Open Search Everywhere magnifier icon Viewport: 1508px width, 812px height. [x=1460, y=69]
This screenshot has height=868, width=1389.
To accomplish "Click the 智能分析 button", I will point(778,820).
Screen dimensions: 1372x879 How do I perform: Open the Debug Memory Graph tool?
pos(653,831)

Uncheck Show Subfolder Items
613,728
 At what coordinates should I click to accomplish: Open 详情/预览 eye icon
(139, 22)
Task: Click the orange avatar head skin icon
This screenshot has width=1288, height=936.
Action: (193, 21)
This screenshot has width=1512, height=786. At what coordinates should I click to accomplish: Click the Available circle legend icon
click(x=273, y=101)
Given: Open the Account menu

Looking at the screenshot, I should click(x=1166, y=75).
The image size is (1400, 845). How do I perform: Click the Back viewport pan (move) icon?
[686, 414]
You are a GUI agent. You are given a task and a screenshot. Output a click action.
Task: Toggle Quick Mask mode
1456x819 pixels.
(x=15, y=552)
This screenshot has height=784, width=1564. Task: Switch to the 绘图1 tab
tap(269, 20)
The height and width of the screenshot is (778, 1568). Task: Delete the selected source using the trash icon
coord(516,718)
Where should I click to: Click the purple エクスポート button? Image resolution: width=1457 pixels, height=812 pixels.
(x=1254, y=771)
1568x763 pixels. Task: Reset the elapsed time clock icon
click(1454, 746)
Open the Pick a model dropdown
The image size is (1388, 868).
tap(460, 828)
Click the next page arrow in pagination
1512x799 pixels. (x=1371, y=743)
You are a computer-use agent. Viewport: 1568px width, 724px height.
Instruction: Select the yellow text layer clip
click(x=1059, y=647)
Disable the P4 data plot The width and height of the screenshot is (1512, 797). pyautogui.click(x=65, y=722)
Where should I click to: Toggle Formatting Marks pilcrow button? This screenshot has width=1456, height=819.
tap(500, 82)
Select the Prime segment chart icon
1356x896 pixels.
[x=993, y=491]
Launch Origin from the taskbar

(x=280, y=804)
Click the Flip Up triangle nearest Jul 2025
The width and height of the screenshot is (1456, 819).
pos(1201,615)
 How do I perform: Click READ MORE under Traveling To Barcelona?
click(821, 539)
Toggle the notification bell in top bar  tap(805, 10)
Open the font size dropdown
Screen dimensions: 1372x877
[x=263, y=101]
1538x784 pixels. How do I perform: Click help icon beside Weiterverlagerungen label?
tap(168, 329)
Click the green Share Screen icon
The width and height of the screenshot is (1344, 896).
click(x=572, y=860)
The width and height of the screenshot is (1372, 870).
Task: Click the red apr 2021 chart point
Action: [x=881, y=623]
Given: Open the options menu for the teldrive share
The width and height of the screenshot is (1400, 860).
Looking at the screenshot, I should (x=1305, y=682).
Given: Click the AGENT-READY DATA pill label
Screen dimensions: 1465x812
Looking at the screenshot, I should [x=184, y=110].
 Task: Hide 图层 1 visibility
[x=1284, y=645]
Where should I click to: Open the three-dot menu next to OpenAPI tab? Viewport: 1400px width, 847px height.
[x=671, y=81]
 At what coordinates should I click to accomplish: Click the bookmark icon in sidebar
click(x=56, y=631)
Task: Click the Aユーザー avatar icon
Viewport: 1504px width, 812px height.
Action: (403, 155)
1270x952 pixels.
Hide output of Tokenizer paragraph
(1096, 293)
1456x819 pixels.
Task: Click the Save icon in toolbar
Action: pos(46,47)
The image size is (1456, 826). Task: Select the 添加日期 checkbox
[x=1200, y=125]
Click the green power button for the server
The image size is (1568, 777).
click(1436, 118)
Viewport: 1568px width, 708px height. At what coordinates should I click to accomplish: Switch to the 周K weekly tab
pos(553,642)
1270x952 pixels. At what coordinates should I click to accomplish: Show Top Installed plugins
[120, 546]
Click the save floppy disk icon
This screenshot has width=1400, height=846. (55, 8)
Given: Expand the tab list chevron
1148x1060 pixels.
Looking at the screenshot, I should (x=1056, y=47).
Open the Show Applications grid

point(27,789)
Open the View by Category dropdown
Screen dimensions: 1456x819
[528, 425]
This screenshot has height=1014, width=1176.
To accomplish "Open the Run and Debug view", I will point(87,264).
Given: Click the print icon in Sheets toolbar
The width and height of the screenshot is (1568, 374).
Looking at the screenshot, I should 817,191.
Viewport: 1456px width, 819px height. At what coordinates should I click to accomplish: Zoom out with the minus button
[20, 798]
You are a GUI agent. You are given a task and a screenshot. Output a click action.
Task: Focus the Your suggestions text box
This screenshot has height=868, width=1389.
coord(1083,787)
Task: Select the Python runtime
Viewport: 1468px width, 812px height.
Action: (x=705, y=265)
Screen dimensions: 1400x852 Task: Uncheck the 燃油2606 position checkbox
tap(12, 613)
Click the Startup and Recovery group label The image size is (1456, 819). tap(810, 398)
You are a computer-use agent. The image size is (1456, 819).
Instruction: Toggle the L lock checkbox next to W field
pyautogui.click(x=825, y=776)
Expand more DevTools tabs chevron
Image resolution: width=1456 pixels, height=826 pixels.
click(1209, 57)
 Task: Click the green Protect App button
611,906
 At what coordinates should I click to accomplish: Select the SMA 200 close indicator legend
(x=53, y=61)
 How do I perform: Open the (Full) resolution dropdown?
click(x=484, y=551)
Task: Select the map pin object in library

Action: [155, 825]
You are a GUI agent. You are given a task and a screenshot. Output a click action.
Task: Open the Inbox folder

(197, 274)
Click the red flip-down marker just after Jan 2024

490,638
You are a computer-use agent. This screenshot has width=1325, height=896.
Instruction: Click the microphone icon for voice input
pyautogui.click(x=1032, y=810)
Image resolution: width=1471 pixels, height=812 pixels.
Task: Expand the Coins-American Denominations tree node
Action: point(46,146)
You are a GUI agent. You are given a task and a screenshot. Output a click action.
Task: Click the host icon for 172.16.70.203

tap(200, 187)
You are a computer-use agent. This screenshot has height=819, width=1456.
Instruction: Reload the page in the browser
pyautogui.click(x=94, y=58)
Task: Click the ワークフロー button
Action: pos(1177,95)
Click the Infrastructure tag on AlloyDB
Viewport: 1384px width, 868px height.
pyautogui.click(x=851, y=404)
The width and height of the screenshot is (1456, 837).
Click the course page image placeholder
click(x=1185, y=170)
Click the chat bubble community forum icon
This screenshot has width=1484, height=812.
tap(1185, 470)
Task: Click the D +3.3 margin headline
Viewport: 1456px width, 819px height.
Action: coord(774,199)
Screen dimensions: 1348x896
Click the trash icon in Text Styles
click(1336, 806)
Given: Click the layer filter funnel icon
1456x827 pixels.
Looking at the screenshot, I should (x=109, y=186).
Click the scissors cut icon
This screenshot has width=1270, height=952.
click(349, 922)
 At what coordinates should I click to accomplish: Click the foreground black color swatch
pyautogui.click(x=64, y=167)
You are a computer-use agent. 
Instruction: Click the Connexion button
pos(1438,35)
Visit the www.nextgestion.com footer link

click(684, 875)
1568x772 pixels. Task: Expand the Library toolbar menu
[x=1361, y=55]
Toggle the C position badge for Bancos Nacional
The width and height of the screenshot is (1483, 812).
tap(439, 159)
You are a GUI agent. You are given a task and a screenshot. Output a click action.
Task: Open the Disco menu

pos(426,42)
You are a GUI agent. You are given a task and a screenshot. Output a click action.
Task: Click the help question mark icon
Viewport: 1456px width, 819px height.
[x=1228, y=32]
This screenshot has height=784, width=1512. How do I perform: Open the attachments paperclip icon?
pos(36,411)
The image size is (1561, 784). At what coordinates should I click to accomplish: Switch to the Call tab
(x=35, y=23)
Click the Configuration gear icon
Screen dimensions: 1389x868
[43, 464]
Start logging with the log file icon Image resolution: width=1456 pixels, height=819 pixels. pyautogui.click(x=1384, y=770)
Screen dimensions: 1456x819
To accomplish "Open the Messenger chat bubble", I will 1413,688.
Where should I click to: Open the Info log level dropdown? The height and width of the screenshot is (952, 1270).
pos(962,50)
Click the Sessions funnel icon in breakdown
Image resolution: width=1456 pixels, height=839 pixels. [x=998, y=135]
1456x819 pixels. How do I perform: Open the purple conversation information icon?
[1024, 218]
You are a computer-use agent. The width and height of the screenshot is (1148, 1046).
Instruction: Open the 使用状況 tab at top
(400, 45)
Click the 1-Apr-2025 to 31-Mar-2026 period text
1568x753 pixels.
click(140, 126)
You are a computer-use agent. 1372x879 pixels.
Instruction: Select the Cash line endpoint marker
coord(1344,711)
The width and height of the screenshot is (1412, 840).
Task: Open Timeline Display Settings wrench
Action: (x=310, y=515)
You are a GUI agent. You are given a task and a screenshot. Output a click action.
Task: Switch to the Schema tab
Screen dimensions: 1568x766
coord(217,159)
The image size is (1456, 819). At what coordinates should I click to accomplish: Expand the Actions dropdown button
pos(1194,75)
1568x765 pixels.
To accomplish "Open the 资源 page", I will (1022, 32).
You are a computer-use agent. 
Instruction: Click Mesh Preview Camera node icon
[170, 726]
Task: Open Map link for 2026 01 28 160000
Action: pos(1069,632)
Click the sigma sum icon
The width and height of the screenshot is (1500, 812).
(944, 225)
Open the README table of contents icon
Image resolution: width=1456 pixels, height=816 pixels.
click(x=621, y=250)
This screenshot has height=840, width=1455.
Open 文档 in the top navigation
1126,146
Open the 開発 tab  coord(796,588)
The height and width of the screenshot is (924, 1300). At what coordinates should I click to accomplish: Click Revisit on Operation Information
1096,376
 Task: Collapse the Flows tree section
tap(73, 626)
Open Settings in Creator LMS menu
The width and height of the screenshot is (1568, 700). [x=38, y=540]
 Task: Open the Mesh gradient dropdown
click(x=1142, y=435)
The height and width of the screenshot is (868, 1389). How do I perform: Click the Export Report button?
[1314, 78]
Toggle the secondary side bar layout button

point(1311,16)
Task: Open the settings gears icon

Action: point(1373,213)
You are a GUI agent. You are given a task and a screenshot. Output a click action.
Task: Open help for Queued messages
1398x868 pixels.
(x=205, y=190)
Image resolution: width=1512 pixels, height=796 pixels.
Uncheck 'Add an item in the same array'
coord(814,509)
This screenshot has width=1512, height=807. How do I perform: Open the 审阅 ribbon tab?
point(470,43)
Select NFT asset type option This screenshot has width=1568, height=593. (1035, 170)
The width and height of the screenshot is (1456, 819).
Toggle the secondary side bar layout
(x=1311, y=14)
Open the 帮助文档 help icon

++++++

◆ What you will do:
Provide the count of lines in the records above that hold the word "chat", with no other text.

◆ Exercise answer:
2